ASSIGNED TASK
Output all entries below exactly as they are given.

Pixel coordinate grounding data:
****************************************

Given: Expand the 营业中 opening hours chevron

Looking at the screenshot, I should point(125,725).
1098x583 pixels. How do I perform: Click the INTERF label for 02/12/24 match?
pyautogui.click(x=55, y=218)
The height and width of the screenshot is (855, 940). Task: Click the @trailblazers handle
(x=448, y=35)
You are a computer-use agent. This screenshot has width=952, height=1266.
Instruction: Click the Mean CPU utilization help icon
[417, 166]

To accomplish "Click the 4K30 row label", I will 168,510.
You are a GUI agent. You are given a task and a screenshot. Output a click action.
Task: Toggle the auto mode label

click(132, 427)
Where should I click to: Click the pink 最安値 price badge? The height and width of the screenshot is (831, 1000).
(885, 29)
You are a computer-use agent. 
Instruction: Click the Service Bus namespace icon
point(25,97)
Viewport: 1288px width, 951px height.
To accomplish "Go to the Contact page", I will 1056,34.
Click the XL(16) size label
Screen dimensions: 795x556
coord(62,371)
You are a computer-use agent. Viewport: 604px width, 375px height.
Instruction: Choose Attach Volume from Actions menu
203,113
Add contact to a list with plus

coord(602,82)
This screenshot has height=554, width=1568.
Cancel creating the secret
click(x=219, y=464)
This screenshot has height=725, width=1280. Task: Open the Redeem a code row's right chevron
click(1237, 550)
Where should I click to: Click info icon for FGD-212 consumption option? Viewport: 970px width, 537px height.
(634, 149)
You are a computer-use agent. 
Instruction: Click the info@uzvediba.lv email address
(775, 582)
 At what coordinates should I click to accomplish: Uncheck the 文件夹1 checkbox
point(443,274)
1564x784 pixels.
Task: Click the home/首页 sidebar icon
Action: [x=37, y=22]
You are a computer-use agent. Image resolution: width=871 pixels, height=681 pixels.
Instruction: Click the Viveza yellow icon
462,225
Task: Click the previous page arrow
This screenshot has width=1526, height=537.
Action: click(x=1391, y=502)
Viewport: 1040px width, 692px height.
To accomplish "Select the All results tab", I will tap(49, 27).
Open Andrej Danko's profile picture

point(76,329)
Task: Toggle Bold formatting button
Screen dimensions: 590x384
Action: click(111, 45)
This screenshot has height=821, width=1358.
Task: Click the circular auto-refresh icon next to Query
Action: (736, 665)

****************************************

SOLVED EXERCISE
Given: Expand the 营业中 opening hours chevron

Looking at the screenshot, I should point(125,725).
1098x583 pixels. How do I perform: Click the INTERF label for 02/12/24 match?
pyautogui.click(x=55, y=218)
The height and width of the screenshot is (855, 940). Task: Click the @trailblazers handle
(x=448, y=35)
You are a computer-use agent. This screenshot has width=952, height=1266.
Instruction: Click the Mean CPU utilization help icon
[417, 166]

To accomplish "Click the 4K30 row label", I will 168,510.
You are a GUI agent. You are given a task and a screenshot. Output a click action.
Task: Toggle the auto mode label

click(132, 427)
Where should I click to: Click the pink 最安値 price badge? The height and width of the screenshot is (831, 1000).
(885, 29)
You are a computer-use agent. 
Instruction: Click the Service Bus namespace icon
point(25,97)
Viewport: 1288px width, 951px height.
To accomplish "Go to the Contact page", I will 1056,34.
Click the XL(16) size label
Screen dimensions: 795x556
coord(62,371)
You are a computer-use agent. Viewport: 604px width, 375px height.
Instruction: Choose Attach Volume from Actions menu
203,113
Add contact to a list with plus

coord(602,82)
This screenshot has height=554, width=1568.
Cancel creating the secret
click(x=219, y=464)
This screenshot has height=725, width=1280. Task: Open the Redeem a code row's right chevron
click(1237, 550)
Where should I click to: Click info icon for FGD-212 consumption option? Viewport: 970px width, 537px height.
(634, 149)
You are a computer-use agent. 
Instruction: Click the info@uzvediba.lv email address
(775, 582)
 At what coordinates should I click to accomplish: Uncheck the 文件夹1 checkbox
point(443,274)
1564x784 pixels.
Task: Click the home/首页 sidebar icon
Action: [x=37, y=22]
You are a computer-use agent. Image resolution: width=871 pixels, height=681 pixels.
Instruction: Click the Viveza yellow icon
462,225
Task: Click the previous page arrow
This screenshot has width=1526, height=537.
Action: click(x=1391, y=502)
Viewport: 1040px width, 692px height.
To accomplish "Select the All results tab", I will tap(49, 27).
Open Andrej Danko's profile picture

point(76,329)
Task: Toggle Bold formatting button
Screen dimensions: 590x384
Action: click(111, 45)
This screenshot has height=821, width=1358.
Task: Click the circular auto-refresh icon next to Query
Action: (736, 665)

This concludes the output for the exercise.